まるで未来を予見する能力があるように思える提督に対し、果たして我々に勝算など
あるのでしょうか?」
「何もランドールと戦えとは言ってはいない。彼は宇宙だからな。君達が実際に戦う
のはメビウス部隊だ。指揮官が誰であろうと、ランドールにかなうほどの技量を持っ
ているはずがない。心配は無用だ」
 と言われて、「はい、そうですか」と納得できるものではなかった。
 ランドール提督に限らずその配下の指揮官達も、並外れた才能を有している連中ば
かりなのである。メビウス部隊だって、ランドール提督から厚い信頼を受けて、トラ
ンター本星へ配属されてきているはずである。
「それではお伺い致しますが、共和国同盟軍には環境を破壊する禁断の兵器として封
印されていた【核融合ミサイル】があったはずですが。

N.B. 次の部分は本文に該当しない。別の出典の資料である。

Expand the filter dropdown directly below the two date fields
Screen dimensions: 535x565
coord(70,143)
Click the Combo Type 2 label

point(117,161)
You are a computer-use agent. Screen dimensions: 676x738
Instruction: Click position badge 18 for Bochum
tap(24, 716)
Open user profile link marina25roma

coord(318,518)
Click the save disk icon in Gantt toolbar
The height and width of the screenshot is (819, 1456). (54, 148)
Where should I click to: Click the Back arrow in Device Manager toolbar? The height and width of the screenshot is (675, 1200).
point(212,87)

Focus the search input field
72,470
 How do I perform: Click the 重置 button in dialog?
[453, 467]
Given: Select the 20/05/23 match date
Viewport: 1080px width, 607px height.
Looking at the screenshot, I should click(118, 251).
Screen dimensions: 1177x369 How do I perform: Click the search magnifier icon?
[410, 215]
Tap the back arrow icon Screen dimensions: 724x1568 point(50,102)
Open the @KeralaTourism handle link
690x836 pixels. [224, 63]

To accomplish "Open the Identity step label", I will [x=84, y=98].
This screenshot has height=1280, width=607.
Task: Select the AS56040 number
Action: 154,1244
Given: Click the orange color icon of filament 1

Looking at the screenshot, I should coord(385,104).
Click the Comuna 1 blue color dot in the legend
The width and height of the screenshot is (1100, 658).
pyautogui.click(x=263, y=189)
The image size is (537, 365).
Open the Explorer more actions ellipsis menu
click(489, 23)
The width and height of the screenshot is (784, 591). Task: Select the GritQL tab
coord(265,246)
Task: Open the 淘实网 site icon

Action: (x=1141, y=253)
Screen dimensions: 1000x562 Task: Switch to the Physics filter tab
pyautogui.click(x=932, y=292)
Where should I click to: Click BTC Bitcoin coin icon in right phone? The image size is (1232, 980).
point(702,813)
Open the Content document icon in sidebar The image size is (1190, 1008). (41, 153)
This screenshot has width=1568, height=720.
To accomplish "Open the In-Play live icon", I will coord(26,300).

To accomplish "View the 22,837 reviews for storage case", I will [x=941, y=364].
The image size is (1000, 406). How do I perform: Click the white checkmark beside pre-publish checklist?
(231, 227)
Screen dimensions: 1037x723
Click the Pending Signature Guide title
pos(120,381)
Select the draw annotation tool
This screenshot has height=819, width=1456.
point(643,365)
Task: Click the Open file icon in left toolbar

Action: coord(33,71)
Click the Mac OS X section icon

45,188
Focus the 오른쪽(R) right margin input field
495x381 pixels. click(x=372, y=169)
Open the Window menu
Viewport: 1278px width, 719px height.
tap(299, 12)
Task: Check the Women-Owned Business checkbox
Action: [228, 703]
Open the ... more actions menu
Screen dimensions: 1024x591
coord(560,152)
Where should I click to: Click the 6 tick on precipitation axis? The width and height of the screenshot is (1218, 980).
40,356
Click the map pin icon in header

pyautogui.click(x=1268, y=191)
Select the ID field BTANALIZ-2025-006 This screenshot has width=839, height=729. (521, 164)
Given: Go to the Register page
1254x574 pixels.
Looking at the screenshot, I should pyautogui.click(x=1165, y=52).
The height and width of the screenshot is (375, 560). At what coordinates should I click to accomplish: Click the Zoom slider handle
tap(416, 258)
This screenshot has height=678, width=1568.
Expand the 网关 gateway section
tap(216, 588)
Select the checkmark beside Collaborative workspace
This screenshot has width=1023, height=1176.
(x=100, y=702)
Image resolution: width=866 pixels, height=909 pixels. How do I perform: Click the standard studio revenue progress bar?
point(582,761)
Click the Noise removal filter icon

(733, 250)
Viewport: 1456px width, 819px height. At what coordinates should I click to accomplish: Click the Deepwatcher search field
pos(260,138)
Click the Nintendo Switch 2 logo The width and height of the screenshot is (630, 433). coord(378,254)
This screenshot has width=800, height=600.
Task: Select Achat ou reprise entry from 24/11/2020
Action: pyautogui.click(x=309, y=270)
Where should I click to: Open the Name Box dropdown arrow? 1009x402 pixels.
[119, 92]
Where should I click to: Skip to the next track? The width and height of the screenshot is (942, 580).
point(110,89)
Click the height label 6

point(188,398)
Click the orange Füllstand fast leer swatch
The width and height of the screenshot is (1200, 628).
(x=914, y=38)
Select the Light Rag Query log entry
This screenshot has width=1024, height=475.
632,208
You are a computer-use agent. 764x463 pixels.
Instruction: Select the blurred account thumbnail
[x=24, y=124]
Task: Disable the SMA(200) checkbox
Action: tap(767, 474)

それは今どこに保管してあり
ますか?」
「どうして……そのことを?」
「ネットに情報が流れていて、誰でも知っている公然の事実じゃないですか。核融合
ミサイルは、反政府パルチザン組織のミネルバ部隊の管轄にある。そうですよね?」
 糾弾されて言葉に詰まる教官だった。
「そ、それは……」
 教官が動揺するのは無理もない。
 メビウス部隊の司令官は、特務科情報部所属のレイチェル・ウィングであり、その
背後にはネット界の帝王と冠されるジュビロ・カービンがいる。共和国総督軍をかく
乱するために、ありとあらゆる情報をネットに流すという情報戦を展開していたので
ある。
 いかに強力な政府や軍隊を作っても、それを支えているのは民衆であり、そこから
得られる税金によって成り立っていることを忘れてはならない。民衆からの信頼を得
られなければ、その屋台骨を失うこととなり、政府軍はやがて自我崩壊の危機に陥る
ことになる。
 反政府ゲリラなどの常套手段として、各地に大量に地雷を埋め込んだり、爆弾テロ
などで多くの不特定多数の民衆を巻き添えにすることは、よくあることである。これ
は、強力な軍隊を持つ政府軍と直接戦うよりは、か弱い民衆を相手にして数多くの犠
牲者を生み出すことによって、政府軍の民衆に対する信頼を失墜させることが目的だ
からである。
 たった一発で大都市を灰燼にし、放射能汚染で数十年以上もの長期に渡って人々を
住めなくする核融合ミサイル。そのすべてを使用すればもはやこの星は人の住めない
状態の死の惑星となるのは必至である。

 その禁断の破壊兵器を、占領時の混乱に乗じてミネルバ部隊が密かに接収してしま
った。
 そんな情報をネットに流したのである。